Exercise brief — The answer must be an exact reproduction of all the entries.

+++ Available records +++

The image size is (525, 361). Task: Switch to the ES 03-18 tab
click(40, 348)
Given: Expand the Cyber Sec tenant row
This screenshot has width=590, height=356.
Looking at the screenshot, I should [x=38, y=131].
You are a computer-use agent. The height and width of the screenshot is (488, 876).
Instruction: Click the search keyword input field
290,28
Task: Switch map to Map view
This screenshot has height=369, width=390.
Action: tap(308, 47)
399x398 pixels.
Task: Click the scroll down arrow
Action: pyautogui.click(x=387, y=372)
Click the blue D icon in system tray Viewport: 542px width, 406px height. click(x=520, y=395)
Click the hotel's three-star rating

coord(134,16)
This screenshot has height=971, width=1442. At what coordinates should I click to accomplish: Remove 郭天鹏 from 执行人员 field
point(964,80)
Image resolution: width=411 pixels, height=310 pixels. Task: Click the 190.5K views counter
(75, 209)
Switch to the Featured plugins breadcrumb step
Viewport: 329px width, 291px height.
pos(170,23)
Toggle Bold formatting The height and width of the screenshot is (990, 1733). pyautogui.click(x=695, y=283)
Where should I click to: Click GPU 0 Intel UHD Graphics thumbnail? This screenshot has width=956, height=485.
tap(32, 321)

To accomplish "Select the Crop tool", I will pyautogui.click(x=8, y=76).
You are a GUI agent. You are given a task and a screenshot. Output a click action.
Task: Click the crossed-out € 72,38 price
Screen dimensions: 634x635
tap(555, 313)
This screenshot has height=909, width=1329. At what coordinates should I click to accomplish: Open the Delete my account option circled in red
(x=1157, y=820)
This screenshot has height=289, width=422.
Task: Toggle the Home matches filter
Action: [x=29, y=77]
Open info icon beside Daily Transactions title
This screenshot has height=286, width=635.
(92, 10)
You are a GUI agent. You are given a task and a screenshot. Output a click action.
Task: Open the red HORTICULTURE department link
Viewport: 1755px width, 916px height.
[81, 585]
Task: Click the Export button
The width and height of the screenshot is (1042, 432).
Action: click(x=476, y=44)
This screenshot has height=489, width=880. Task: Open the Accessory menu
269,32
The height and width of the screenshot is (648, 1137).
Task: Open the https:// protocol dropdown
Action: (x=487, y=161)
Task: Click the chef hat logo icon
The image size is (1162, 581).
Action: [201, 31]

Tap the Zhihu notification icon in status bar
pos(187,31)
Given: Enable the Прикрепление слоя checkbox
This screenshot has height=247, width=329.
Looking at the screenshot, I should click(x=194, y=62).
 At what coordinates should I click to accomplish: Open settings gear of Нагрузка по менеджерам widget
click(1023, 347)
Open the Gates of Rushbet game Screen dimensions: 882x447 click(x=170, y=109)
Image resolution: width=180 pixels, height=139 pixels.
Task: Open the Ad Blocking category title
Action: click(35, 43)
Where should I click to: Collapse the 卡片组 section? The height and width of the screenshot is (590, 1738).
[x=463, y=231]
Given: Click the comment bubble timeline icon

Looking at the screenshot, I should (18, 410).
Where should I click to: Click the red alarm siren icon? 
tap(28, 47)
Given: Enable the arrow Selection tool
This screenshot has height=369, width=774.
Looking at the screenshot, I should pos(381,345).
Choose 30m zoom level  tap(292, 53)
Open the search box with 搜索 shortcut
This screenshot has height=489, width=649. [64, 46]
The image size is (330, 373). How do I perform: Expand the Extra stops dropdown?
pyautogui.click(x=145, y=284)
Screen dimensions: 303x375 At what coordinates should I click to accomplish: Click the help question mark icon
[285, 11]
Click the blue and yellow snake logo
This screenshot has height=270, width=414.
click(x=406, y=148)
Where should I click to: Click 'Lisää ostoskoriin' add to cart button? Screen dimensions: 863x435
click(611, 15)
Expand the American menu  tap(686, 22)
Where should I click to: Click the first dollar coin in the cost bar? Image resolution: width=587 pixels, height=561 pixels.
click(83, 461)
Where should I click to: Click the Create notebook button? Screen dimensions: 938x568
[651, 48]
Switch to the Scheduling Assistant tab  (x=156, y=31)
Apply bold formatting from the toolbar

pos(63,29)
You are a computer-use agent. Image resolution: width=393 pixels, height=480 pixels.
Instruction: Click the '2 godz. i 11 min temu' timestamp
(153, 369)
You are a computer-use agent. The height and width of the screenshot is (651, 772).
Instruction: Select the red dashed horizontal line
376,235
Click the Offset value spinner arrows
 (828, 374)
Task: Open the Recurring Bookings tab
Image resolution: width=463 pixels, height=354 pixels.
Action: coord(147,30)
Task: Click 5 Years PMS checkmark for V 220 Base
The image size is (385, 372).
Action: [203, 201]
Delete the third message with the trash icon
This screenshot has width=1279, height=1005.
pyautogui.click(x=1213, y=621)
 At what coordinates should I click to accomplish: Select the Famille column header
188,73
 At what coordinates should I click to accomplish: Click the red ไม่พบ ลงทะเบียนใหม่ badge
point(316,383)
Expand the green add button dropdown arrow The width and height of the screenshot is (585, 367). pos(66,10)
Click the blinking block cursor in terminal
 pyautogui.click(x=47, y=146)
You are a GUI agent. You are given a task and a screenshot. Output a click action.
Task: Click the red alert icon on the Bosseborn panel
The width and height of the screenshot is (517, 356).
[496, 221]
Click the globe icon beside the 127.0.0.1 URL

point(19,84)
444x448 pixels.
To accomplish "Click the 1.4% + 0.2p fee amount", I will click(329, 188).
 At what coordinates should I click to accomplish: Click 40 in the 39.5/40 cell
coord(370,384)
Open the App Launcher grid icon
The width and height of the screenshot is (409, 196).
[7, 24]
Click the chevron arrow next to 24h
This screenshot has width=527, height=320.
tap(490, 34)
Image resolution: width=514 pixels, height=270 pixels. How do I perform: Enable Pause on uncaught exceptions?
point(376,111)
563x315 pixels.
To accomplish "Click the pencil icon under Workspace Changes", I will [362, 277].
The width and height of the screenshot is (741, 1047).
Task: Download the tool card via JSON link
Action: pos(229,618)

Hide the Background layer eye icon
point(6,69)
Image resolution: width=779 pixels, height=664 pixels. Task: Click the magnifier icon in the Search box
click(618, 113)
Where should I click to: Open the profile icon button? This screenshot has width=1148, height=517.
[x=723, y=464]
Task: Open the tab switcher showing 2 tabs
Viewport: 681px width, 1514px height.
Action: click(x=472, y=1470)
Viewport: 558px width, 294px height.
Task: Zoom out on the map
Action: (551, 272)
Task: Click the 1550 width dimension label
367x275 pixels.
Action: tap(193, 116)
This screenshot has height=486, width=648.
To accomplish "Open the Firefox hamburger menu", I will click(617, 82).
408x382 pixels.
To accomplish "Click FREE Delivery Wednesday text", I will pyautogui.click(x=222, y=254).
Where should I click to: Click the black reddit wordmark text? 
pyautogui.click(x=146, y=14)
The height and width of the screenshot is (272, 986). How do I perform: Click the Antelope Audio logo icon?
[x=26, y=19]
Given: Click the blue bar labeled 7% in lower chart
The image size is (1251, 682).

+++

Task solution —
The image size is (525, 361). Task: Switch to the ES 03-18 tab
click(40, 348)
Given: Expand the Cyber Sec tenant row
This screenshot has width=590, height=356.
Looking at the screenshot, I should [x=38, y=131].
You are a computer-use agent. The height and width of the screenshot is (488, 876).
Instruction: Click the search keyword input field
290,28
Task: Switch map to Map view
This screenshot has height=369, width=390.
Action: tap(308, 47)
399x398 pixels.
Task: Click the scroll down arrow
Action: pyautogui.click(x=387, y=372)
Click the blue D icon in system tray Viewport: 542px width, 406px height. click(x=520, y=395)
Click the hotel's three-star rating

coord(134,16)
This screenshot has height=971, width=1442. At what coordinates should I click to accomplish: Remove 郭天鹏 from 执行人员 field
point(964,80)
Image resolution: width=411 pixels, height=310 pixels. Task: Click the 190.5K views counter
(75, 209)
Switch to the Featured plugins breadcrumb step
Viewport: 329px width, 291px height.
pos(170,23)
Toggle Bold formatting The height and width of the screenshot is (990, 1733). pyautogui.click(x=695, y=283)
Where should I click to: Click GPU 0 Intel UHD Graphics thumbnail? This screenshot has width=956, height=485.
tap(32, 321)

To accomplish "Select the Crop tool", I will pyautogui.click(x=8, y=76).
You are a GUI agent. You are given a task and a screenshot. Output a click action.
Task: Click the crossed-out € 72,38 price
Screen dimensions: 634x635
tap(555, 313)
This screenshot has height=909, width=1329. At what coordinates should I click to accomplish: Open the Delete my account option circled in red
(x=1157, y=820)
This screenshot has height=289, width=422.
Task: Toggle the Home matches filter
Action: [x=29, y=77]
Open info icon beside Daily Transactions title
This screenshot has height=286, width=635.
(92, 10)
You are a GUI agent. You are given a task and a screenshot. Output a click action.
Task: Open the red HORTICULTURE department link
Viewport: 1755px width, 916px height.
[81, 585]
Task: Click the Export button
The width and height of the screenshot is (1042, 432).
Action: click(x=476, y=44)
This screenshot has height=489, width=880. Task: Open the Accessory menu
269,32
The height and width of the screenshot is (648, 1137).
Task: Open the https:// protocol dropdown
Action: (x=487, y=161)
Task: Click the chef hat logo icon
The image size is (1162, 581).
Action: [201, 31]

Tap the Zhihu notification icon in status bar
pos(187,31)
Given: Enable the Прикрепление слоя checkbox
This screenshot has height=247, width=329.
Looking at the screenshot, I should click(x=194, y=62).
 At what coordinates should I click to accomplish: Open settings gear of Нагрузка по менеджерам widget
click(1023, 347)
Open the Gates of Rushbet game Screen dimensions: 882x447 click(x=170, y=109)
Image resolution: width=180 pixels, height=139 pixels.
Task: Open the Ad Blocking category title
Action: click(35, 43)
Where should I click to: Collapse the 卡片组 section? The height and width of the screenshot is (590, 1738).
[x=463, y=231]
Given: Click the comment bubble timeline icon

Looking at the screenshot, I should (18, 410).
Where should I click to: Click the red alarm siren icon? 
tap(28, 47)
Given: Enable the arrow Selection tool
This screenshot has height=369, width=774.
Looking at the screenshot, I should pos(381,345).
Choose 30m zoom level  tap(292, 53)
Open the search box with 搜索 shortcut
This screenshot has height=489, width=649. [64, 46]
The image size is (330, 373). How do I perform: Expand the Extra stops dropdown?
pyautogui.click(x=145, y=284)
Screen dimensions: 303x375 At what coordinates should I click to accomplish: Click the help question mark icon
[285, 11]
Click the blue and yellow snake logo
This screenshot has height=270, width=414.
click(x=406, y=148)
Where should I click to: Click 'Lisää ostoskoriin' add to cart button? Screen dimensions: 863x435
click(611, 15)
Expand the American menu  tap(686, 22)
Where should I click to: Click the first dollar coin in the cost bar? Image resolution: width=587 pixels, height=561 pixels.
click(83, 461)
Where should I click to: Click the Create notebook button? Screen dimensions: 938x568
[651, 48]
Switch to the Scheduling Assistant tab  (x=156, y=31)
Apply bold formatting from the toolbar

pos(63,29)
You are a computer-use agent. Image resolution: width=393 pixels, height=480 pixels.
Instruction: Click the '2 godz. i 11 min temu' timestamp
(153, 369)
You are a computer-use agent. The height and width of the screenshot is (651, 772).
Instruction: Select the red dashed horizontal line
376,235
Click the Offset value spinner arrows
 (828, 374)
Task: Open the Recurring Bookings tab
Image resolution: width=463 pixels, height=354 pixels.
Action: coord(147,30)
Task: Click 5 Years PMS checkmark for V 220 Base
The image size is (385, 372).
Action: [203, 201]
Delete the third message with the trash icon
This screenshot has width=1279, height=1005.
pyautogui.click(x=1213, y=621)
 At what coordinates should I click to accomplish: Select the Famille column header
188,73
 At what coordinates should I click to accomplish: Click the red ไม่พบ ลงทะเบียนใหม่ badge
point(316,383)
Expand the green add button dropdown arrow The width and height of the screenshot is (585, 367). pos(66,10)
Click the blinking block cursor in terminal
 pyautogui.click(x=47, y=146)
You are a GUI agent. You are given a task and a screenshot. Output a click action.
Task: Click the red alert icon on the Bosseborn panel
The width and height of the screenshot is (517, 356).
[496, 221]
Click the globe icon beside the 127.0.0.1 URL

point(19,84)
444x448 pixels.
To accomplish "Click the 1.4% + 0.2p fee amount", I will click(329, 188).
 At what coordinates should I click to accomplish: Click 40 in the 39.5/40 cell
coord(370,384)
Open the App Launcher grid icon
The width and height of the screenshot is (409, 196).
[7, 24]
Click the chevron arrow next to 24h
This screenshot has width=527, height=320.
tap(490, 34)
Image resolution: width=514 pixels, height=270 pixels. How do I perform: Enable Pause on uncaught exceptions?
point(376,111)
563x315 pixels.
To accomplish "Click the pencil icon under Workspace Changes", I will [362, 277].
The width and height of the screenshot is (741, 1047).
Task: Download the tool card via JSON link
Action: pos(229,618)

Hide the Background layer eye icon
point(6,69)
Image resolution: width=779 pixels, height=664 pixels. Task: Click the magnifier icon in the Search box
click(618, 113)
Where should I click to: Open the profile icon button? This screenshot has width=1148, height=517.
[x=723, y=464]
Task: Open the tab switcher showing 2 tabs
Viewport: 681px width, 1514px height.
Action: click(x=472, y=1470)
Viewport: 558px width, 294px height.
Task: Zoom out on the map
Action: (551, 272)
Task: Click the 1550 width dimension label
367x275 pixels.
Action: tap(193, 116)
This screenshot has height=486, width=648.
To accomplish "Open the Firefox hamburger menu", I will click(617, 82).
408x382 pixels.
To accomplish "Click FREE Delivery Wednesday text", I will pyautogui.click(x=222, y=254).
Where should I click to: Click the black reddit wordmark text? 
pyautogui.click(x=146, y=14)
The height and width of the screenshot is (272, 986). How do I perform: Click the Antelope Audio logo icon?
[x=26, y=19]
Given: Click the blue bar labeled 7% in lower chart
The image size is (1251, 682).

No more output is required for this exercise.